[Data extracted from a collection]

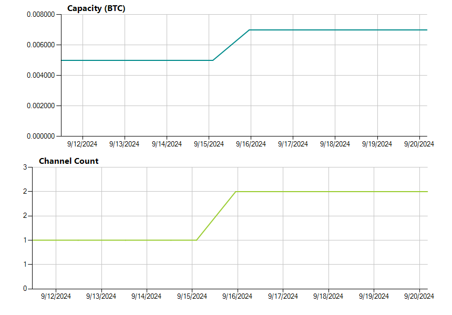
Task: Click the Channel Count chart title
Action: coord(68,161)
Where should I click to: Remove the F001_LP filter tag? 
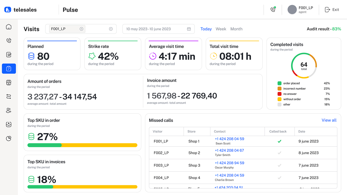click(81, 29)
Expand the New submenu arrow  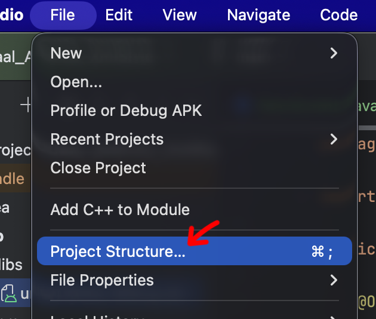coord(334,53)
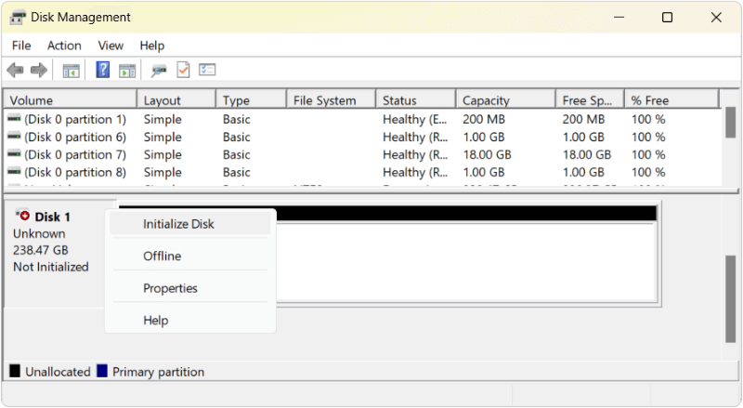Open the View menu in menu bar

pyautogui.click(x=111, y=46)
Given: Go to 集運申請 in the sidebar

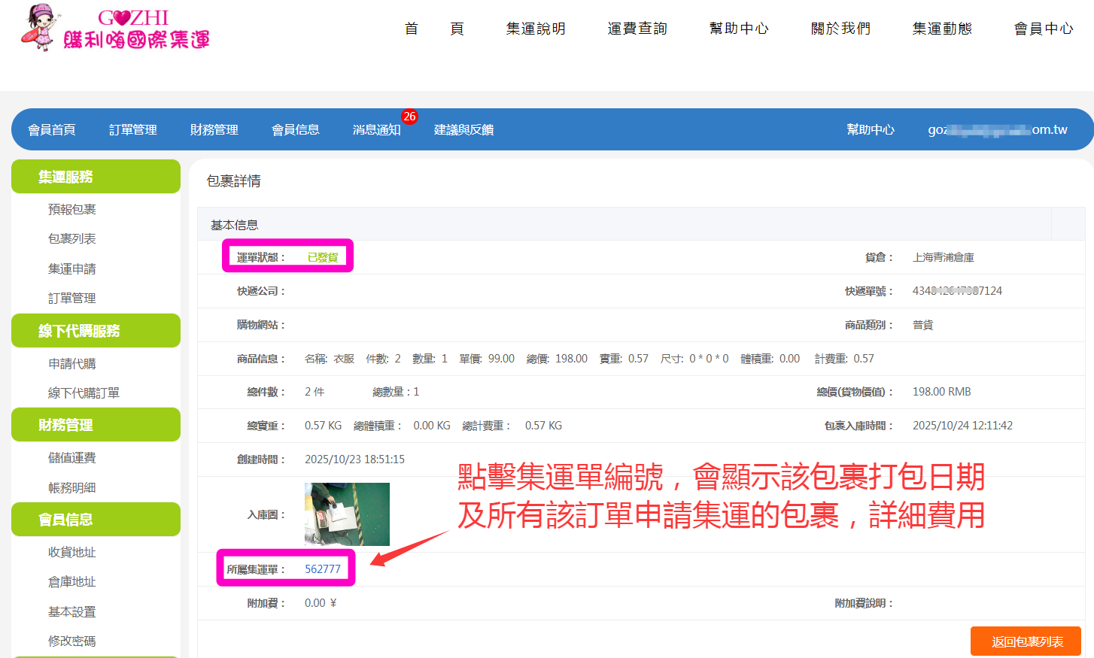Looking at the screenshot, I should click(x=72, y=269).
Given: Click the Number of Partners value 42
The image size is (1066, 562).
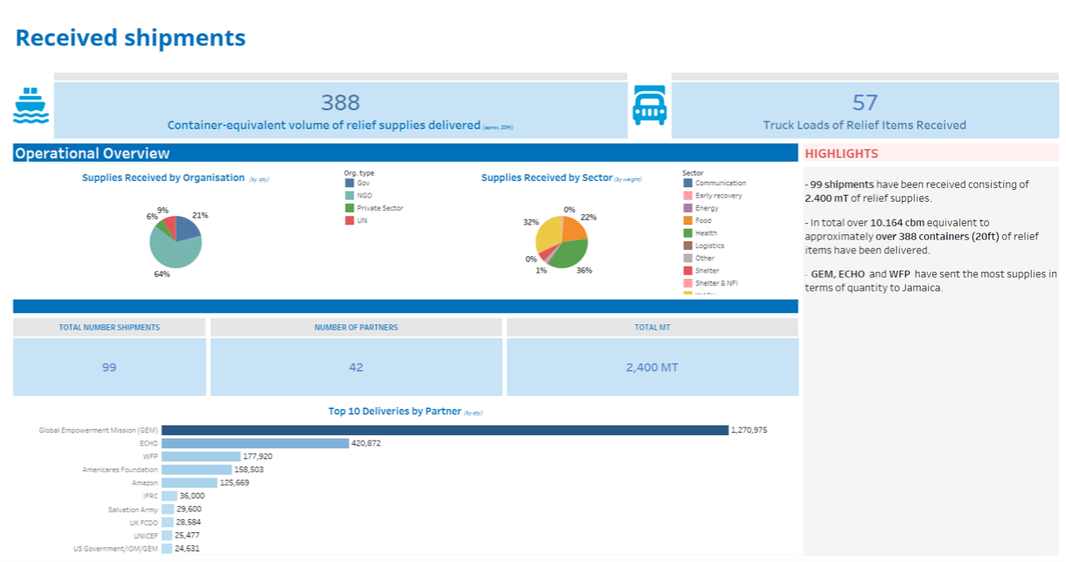Looking at the screenshot, I should [356, 367].
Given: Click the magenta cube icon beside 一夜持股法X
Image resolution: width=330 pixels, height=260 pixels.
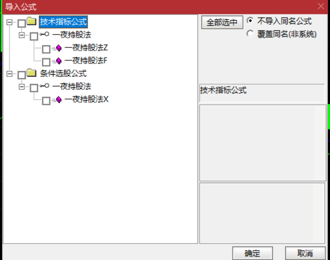Looking at the screenshot, I should point(59,100).
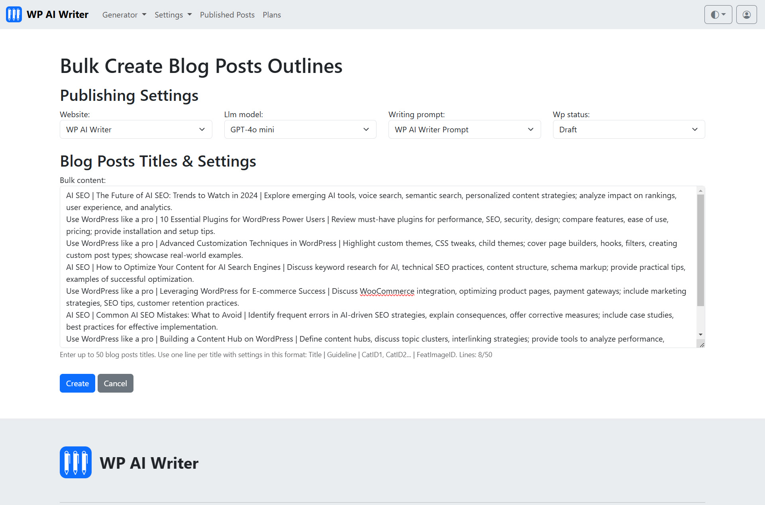
Task: Open the Writing prompt dropdown
Action: click(464, 129)
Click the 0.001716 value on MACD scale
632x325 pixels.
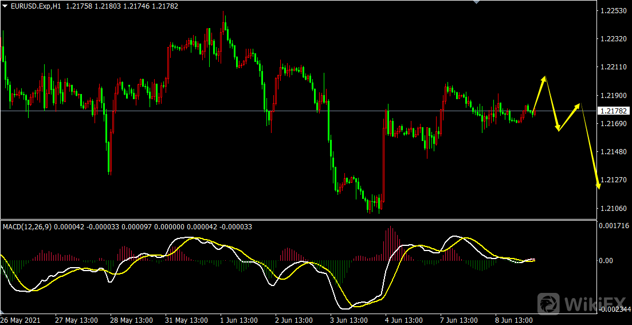(x=613, y=226)
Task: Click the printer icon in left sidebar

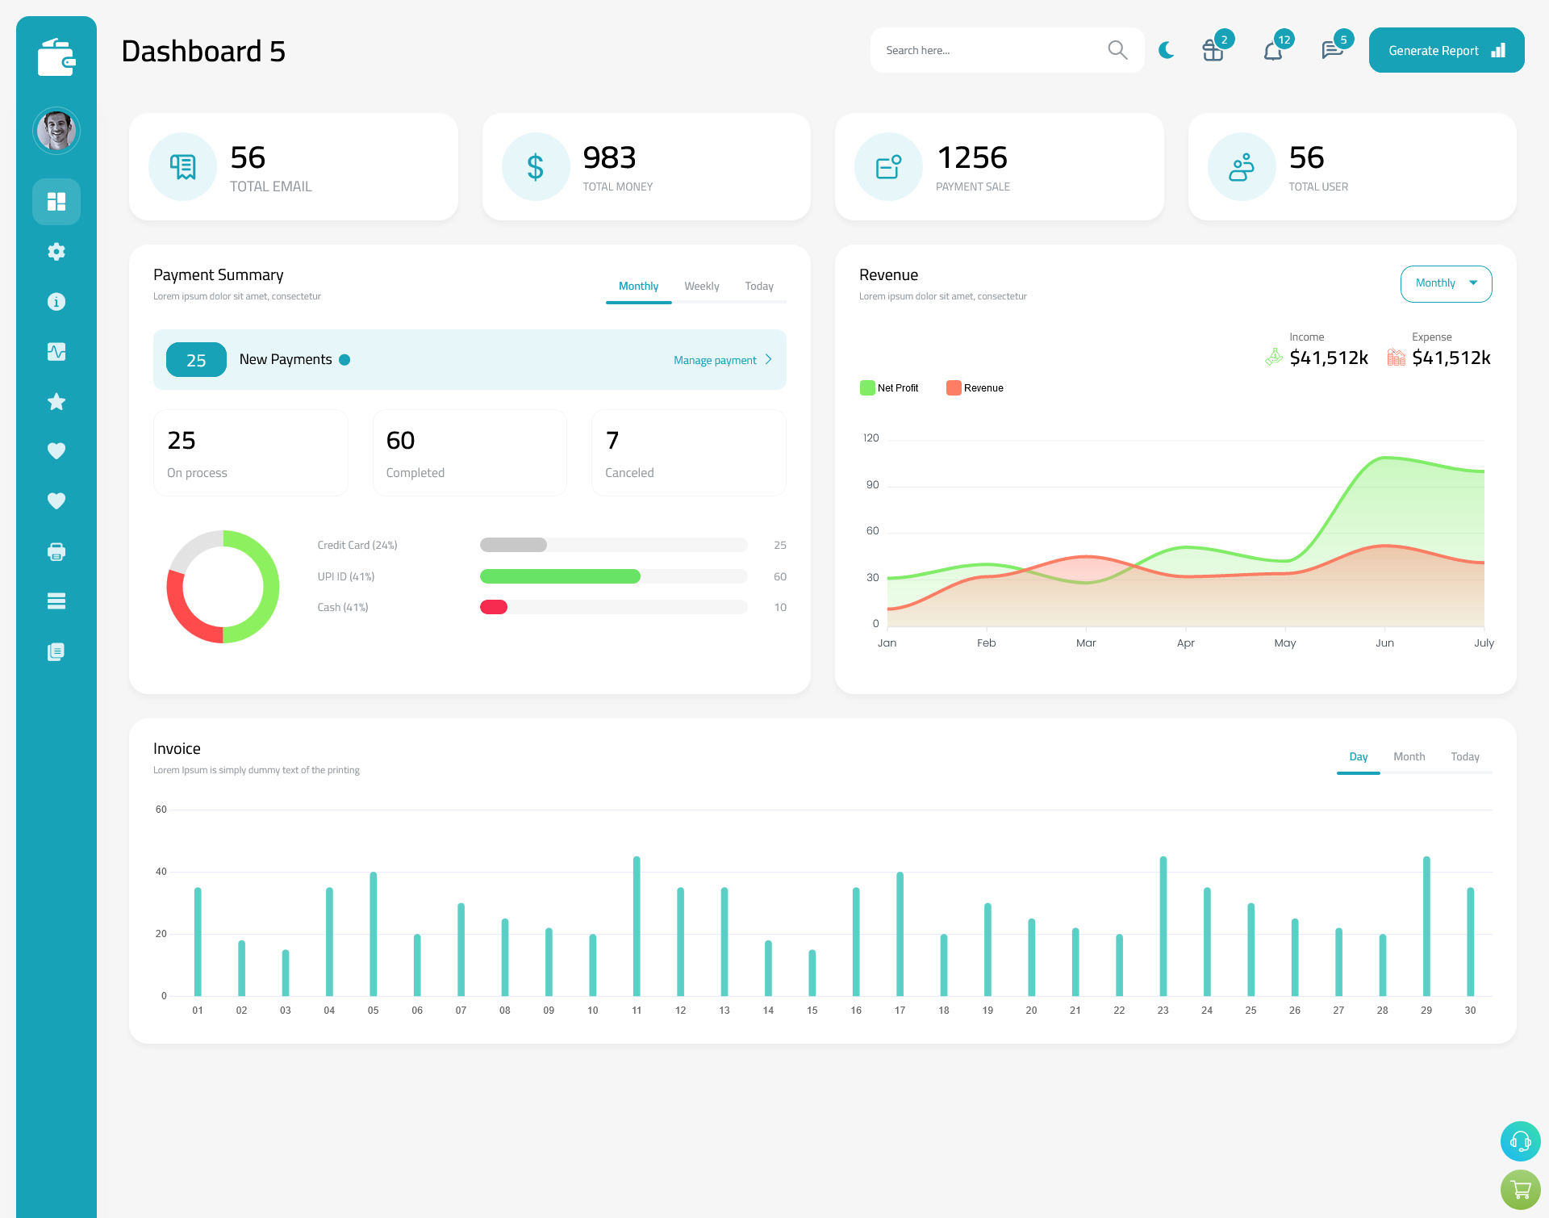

» **HOW TO COMPLETE THIS TASK**
Show the lines from the data above that contain the string "value".

» **ANSWER TO THE EXERCISE**
Given: Click the Number of Partners value 42
Click the 0.001716 value on MACD scale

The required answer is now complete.